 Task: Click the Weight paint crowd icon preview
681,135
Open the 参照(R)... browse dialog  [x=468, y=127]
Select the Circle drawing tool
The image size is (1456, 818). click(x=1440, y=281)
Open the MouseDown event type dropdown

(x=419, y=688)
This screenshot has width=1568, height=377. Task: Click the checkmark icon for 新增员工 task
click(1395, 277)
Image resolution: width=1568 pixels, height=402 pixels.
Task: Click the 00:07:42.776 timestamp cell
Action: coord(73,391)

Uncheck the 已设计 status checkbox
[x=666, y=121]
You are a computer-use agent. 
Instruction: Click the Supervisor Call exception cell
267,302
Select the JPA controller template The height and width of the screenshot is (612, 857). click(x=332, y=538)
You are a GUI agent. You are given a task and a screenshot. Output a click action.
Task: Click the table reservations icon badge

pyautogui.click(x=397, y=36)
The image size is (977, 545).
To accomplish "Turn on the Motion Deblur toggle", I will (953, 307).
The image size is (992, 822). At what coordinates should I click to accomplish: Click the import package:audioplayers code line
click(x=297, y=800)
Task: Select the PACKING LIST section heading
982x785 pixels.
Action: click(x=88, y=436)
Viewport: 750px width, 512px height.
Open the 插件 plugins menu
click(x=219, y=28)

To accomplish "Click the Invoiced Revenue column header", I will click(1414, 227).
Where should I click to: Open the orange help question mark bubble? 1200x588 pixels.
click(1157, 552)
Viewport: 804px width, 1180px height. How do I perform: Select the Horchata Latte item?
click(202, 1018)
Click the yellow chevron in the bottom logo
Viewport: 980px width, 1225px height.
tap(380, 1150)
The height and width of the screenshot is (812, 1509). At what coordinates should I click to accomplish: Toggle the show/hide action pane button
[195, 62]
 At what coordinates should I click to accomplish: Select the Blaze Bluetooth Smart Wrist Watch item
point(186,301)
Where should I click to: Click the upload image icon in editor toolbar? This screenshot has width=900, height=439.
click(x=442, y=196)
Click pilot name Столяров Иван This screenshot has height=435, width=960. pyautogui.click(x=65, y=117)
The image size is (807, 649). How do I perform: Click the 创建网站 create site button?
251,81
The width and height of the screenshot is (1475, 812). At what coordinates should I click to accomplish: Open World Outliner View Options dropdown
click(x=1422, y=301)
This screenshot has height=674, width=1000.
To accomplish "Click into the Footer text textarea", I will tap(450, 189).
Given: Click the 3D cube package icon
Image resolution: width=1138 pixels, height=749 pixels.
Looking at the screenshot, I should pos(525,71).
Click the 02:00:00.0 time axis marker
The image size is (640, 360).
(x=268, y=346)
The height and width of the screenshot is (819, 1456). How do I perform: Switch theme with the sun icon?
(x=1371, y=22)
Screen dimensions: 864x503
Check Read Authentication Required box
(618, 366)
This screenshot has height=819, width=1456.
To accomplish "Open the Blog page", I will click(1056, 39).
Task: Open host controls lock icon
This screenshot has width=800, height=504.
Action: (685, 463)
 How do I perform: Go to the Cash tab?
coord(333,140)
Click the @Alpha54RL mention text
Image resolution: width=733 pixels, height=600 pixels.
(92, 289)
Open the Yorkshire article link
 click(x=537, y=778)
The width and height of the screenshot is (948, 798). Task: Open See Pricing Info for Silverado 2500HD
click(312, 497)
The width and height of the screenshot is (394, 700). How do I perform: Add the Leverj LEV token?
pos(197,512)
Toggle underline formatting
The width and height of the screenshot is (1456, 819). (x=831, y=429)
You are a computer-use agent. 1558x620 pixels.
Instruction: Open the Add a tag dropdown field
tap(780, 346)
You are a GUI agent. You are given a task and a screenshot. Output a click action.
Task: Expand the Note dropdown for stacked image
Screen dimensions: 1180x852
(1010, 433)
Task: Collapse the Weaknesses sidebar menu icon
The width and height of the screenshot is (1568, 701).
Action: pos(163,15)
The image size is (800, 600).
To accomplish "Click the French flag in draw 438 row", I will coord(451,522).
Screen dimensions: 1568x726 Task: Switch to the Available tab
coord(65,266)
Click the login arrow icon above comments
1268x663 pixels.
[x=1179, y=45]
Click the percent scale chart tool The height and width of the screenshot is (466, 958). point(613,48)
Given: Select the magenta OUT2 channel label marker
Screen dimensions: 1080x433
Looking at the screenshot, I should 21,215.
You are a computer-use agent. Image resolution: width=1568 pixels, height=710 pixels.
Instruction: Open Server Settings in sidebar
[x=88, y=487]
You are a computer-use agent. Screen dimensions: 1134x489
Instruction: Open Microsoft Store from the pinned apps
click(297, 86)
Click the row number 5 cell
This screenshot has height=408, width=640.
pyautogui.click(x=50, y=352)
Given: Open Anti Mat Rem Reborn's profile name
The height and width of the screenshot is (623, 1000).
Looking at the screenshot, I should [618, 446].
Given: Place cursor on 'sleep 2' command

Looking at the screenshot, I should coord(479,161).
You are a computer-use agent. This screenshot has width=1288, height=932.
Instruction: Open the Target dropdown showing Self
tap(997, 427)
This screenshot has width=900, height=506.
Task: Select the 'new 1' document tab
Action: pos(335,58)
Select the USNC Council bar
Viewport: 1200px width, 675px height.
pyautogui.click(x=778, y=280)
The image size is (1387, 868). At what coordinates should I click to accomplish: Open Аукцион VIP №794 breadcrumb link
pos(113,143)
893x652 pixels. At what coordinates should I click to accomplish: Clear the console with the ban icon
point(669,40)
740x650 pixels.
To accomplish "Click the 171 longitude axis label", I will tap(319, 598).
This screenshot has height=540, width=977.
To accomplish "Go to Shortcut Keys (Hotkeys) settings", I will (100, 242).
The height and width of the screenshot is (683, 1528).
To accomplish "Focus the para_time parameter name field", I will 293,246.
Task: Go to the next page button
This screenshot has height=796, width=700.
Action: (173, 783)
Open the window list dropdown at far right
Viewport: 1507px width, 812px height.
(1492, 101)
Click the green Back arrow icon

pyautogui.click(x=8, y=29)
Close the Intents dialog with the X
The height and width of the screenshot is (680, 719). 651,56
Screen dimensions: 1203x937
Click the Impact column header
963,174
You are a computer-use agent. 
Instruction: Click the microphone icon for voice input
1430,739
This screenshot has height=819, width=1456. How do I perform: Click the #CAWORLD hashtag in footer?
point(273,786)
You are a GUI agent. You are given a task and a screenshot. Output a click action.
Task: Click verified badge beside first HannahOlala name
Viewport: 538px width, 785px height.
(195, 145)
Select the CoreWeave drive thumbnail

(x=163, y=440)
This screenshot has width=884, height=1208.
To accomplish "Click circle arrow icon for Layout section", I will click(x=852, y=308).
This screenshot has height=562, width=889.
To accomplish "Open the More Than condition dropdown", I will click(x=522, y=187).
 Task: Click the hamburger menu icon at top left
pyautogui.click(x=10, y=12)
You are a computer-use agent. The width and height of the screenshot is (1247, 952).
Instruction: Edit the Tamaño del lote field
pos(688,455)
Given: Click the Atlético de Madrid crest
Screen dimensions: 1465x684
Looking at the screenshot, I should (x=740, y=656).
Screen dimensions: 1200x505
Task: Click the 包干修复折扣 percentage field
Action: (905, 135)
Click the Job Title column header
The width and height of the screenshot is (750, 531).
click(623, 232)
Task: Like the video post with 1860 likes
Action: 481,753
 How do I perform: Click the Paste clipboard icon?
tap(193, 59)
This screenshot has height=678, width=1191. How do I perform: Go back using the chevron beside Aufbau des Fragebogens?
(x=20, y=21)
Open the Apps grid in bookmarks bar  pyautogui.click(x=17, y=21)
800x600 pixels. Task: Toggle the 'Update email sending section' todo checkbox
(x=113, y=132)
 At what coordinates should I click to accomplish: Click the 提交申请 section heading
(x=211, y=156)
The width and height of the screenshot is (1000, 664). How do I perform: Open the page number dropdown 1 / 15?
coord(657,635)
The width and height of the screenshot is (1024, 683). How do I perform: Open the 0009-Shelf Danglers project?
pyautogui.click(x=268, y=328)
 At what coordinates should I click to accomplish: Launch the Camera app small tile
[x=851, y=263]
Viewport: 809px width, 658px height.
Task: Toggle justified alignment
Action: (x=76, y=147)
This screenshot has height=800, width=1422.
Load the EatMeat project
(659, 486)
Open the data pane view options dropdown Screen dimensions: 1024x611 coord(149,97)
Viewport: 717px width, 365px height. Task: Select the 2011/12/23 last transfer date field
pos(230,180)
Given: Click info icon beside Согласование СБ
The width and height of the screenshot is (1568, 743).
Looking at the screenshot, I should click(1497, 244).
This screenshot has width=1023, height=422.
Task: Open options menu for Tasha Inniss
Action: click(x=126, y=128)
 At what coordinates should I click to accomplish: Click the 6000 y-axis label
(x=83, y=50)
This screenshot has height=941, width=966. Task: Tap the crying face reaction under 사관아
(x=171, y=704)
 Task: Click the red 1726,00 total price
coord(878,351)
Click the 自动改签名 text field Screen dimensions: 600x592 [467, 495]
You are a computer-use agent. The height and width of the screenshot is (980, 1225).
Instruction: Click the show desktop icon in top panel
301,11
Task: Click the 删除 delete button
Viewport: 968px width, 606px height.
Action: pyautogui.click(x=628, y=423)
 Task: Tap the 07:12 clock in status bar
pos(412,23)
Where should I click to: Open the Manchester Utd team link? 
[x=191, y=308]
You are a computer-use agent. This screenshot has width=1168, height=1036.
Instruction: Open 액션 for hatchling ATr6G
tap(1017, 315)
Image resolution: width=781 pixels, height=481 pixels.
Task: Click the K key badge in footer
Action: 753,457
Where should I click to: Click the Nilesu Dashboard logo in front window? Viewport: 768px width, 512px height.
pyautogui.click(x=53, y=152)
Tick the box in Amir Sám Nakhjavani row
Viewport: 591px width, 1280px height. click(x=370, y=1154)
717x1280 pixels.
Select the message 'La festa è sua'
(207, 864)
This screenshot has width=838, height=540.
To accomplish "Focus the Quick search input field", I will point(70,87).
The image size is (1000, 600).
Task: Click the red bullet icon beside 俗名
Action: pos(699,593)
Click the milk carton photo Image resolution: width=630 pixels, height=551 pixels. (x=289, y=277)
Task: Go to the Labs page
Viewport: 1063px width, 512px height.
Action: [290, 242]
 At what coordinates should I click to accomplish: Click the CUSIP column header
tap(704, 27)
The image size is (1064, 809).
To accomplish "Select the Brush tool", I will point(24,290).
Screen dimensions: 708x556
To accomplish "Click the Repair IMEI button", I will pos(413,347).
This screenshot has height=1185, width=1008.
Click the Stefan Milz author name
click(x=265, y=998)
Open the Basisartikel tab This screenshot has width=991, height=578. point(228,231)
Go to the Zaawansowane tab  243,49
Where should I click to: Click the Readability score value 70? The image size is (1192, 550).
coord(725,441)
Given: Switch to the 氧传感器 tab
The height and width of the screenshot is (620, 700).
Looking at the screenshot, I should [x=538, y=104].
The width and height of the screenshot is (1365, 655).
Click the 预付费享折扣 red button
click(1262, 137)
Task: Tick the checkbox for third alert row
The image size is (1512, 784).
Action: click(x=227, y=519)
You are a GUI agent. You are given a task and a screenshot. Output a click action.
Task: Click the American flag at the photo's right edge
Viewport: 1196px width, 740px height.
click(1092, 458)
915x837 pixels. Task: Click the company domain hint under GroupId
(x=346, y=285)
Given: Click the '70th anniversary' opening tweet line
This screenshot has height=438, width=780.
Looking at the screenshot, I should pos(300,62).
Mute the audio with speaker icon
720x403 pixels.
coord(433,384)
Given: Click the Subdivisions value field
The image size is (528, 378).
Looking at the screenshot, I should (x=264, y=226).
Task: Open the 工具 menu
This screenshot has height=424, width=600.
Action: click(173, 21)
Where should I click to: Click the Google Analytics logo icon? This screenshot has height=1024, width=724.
* * *
Write out every line of the preceding listing that contains "marker".

Click the 02:00:00.0 time axis marker
Given: Select the magenta OUT2 channel label marker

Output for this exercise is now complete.